EXCERPT PROVIDED:
>>>

High blood glucose and osmolality, but not high urinary glucose and osmolality, affect neuronal nitric oxide synthase expression in diabetic rat kidney.

We recently demonstrated that neuronal nitric oxide synthase (nNOS) messenger RNA (mRNA) is markedly increased in the kidneys of diabetic rats and water-deprived rats. It can be inferred that high plasma glucose and osmolality and high renal tubular glucose and osmolality are somehow involving in renal NOS synthesis in diabetic rats. Phlorizin, a competitive inhibitor of glucose transport in the proximal tubule, causes renal glycosuria in nondiabetic rats and reverses hyperglycemia in diabetic rats. To further investigate whether high plasma glucose and osmolality or high renal tubular glucose and osmolality influence renal NOS synthesis in diabetic rats, we measured nNOS mRNA levels in phlorizin-treated normal and diabetic rats. Neuronal NOS mRNA expression in the kidneys was not significantly different between normal rats and phlorizin-treated normal rats with high urinary glucose and osmolality. The phlorizin-treated diabetic rats showed a significant decrease in the ratio of nNOS to beta-actin mRNA compared with diabetic rats. On linear-regression analysis, plasma glucose was strongly positively correlated with nNOS mRNA expression in the cortex, outer medulla, and inner medulla (r(2) =.378, r(2) =.680, and r(2) =.445, respectively) of rat kidneys. Neither urine glucose concentration nor urine osmolality was correlated with nNOS mRNA expression in rat kidneys. In conclusion, our results indicate that nNOS mRNA expression in the kidneys of diabetic rats is directly affected by high blood glucose/osmolality but not by high urinary glucose or osmolality.

<<<

WHAT TO WORK ON: Copy the diabetic rat kidney abstract word for word from "High blood glucose and" to "diabetic rat kidney.".

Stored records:
>>>

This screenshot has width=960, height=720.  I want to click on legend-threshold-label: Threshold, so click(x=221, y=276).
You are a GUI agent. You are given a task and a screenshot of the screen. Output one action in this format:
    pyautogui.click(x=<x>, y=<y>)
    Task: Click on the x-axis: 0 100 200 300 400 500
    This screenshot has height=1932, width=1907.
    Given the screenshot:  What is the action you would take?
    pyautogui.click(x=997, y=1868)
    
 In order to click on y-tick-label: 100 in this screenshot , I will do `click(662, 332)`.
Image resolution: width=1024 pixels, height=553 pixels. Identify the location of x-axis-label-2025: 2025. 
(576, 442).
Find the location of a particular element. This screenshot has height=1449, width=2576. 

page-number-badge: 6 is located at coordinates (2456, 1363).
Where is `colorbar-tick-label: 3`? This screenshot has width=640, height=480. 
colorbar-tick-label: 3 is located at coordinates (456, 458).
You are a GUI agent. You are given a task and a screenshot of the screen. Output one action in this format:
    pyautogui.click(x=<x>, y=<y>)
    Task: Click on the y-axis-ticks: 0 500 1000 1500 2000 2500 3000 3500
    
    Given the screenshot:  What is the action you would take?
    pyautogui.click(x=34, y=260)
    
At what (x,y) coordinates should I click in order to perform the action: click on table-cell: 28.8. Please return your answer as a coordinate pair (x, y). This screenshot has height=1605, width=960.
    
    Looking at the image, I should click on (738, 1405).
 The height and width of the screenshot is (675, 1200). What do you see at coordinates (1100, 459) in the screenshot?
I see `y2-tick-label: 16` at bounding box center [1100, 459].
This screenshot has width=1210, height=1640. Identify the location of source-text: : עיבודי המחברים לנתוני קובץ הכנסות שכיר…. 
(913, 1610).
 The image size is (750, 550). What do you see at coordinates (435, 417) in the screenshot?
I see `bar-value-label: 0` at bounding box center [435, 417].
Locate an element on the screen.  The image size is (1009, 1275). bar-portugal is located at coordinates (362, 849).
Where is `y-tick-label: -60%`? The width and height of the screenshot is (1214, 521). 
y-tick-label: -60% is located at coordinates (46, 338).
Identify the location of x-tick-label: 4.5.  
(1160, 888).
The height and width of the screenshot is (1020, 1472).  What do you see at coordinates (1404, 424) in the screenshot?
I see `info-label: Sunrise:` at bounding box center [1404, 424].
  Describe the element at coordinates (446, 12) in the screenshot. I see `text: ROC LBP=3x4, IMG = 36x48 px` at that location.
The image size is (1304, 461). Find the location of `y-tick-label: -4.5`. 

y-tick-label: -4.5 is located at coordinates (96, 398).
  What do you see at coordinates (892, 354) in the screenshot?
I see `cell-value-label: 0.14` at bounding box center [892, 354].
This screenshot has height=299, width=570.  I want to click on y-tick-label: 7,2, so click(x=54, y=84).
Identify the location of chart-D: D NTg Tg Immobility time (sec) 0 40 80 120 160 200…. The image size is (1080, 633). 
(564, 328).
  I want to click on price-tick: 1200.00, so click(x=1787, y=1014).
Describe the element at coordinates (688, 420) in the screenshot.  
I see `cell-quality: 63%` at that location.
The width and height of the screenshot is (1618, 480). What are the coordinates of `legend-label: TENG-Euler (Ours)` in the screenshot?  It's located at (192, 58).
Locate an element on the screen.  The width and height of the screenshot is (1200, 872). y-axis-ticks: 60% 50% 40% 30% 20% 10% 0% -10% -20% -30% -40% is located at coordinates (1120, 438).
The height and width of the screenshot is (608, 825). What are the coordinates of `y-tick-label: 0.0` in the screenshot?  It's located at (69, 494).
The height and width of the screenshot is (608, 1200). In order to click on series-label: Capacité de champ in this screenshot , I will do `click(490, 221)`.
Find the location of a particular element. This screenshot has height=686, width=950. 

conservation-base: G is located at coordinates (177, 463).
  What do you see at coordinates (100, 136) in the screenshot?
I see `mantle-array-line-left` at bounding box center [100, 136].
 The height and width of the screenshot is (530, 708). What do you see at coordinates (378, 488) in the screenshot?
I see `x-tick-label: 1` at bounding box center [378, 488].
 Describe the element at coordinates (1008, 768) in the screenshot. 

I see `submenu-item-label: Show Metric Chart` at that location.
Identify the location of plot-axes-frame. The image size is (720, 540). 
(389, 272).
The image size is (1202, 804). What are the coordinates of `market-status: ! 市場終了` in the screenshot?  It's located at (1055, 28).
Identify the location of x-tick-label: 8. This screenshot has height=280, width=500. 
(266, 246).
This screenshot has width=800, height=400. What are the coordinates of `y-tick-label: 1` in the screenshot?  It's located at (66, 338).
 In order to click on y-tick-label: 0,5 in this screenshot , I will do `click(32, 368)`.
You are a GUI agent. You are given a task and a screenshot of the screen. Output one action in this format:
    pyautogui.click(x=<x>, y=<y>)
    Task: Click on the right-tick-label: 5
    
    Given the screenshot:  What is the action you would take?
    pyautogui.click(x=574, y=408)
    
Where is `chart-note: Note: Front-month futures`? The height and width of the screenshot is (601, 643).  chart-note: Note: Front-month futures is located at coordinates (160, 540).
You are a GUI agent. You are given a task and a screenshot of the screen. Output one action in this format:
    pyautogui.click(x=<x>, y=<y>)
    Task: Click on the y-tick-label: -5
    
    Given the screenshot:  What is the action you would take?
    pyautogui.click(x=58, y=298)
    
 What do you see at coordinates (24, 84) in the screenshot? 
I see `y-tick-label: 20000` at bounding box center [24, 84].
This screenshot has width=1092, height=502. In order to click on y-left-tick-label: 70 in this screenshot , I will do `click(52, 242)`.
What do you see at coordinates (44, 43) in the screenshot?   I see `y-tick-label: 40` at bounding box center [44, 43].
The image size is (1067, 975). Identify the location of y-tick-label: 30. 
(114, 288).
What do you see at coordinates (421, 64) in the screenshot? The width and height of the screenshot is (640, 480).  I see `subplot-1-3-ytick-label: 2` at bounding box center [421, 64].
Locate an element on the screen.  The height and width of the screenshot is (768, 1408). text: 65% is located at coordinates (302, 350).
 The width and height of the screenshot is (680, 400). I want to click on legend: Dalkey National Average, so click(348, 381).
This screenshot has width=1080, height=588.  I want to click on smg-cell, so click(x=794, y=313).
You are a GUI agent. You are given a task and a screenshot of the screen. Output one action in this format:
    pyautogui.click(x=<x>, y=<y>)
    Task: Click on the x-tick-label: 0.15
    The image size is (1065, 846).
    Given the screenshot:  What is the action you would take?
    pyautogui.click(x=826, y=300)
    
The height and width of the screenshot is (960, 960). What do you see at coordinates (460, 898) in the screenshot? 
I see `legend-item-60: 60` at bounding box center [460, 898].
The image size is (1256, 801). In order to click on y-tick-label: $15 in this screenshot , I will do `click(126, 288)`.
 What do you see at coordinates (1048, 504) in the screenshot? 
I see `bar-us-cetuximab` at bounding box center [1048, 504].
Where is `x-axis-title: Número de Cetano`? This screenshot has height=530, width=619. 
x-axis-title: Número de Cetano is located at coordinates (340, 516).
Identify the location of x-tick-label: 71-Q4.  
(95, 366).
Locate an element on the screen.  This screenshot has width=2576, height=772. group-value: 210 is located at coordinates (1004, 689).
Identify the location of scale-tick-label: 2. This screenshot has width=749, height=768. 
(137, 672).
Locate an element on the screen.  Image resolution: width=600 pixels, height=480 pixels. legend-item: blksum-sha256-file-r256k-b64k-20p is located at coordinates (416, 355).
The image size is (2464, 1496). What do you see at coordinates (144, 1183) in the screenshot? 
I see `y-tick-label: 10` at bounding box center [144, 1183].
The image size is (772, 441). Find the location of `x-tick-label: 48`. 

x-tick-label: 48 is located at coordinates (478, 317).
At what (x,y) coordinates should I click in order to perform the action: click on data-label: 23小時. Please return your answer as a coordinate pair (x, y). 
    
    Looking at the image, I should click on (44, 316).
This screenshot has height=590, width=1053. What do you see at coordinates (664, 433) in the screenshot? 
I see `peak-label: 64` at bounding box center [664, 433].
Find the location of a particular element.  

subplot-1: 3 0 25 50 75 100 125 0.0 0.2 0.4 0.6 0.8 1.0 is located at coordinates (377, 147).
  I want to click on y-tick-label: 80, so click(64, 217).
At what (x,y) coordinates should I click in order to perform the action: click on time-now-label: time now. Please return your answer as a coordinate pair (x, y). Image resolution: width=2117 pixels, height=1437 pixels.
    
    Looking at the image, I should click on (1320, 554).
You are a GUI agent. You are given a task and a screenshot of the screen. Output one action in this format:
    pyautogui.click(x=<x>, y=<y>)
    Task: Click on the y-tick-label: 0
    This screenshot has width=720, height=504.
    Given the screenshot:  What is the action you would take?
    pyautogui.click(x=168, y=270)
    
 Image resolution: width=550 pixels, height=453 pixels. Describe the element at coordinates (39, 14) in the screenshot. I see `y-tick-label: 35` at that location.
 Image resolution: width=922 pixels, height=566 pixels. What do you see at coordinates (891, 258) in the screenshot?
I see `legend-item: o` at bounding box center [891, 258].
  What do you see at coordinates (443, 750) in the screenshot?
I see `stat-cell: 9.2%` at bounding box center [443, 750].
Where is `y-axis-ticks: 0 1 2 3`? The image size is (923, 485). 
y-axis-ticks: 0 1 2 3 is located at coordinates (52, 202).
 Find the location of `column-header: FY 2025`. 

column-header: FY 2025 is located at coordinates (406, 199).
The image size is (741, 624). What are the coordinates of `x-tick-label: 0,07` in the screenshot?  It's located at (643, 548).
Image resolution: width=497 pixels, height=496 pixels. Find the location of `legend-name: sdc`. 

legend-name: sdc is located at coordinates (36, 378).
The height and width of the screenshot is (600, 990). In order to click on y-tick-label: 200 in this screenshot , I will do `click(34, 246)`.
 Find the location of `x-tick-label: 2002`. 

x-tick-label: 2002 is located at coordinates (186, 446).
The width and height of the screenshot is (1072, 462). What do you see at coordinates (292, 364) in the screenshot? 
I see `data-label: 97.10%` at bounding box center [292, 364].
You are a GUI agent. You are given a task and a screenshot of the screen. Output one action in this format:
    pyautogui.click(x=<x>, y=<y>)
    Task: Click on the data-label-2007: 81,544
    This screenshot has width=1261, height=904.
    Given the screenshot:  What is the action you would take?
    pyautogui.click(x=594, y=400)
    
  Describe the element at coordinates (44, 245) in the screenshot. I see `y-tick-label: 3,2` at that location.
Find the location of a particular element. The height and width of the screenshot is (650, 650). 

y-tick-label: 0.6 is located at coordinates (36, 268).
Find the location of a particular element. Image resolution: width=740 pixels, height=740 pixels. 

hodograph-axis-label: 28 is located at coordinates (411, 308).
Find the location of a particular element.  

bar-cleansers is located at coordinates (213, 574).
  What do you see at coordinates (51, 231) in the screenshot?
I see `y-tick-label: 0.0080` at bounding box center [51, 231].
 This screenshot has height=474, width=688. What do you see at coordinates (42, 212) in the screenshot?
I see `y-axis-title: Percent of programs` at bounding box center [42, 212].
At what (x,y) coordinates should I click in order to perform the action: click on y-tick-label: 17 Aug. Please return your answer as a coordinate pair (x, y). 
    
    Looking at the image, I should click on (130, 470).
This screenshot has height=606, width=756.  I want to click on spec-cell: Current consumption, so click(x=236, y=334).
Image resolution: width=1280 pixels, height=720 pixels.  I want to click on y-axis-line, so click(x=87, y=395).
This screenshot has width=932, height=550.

<<<

PROBLEM SOLUTION:
High blood glucose and osmolality, but not high urinary glucose and osmolality, affect neuronal nitric oxide synthase expression in diabetic rat kidney.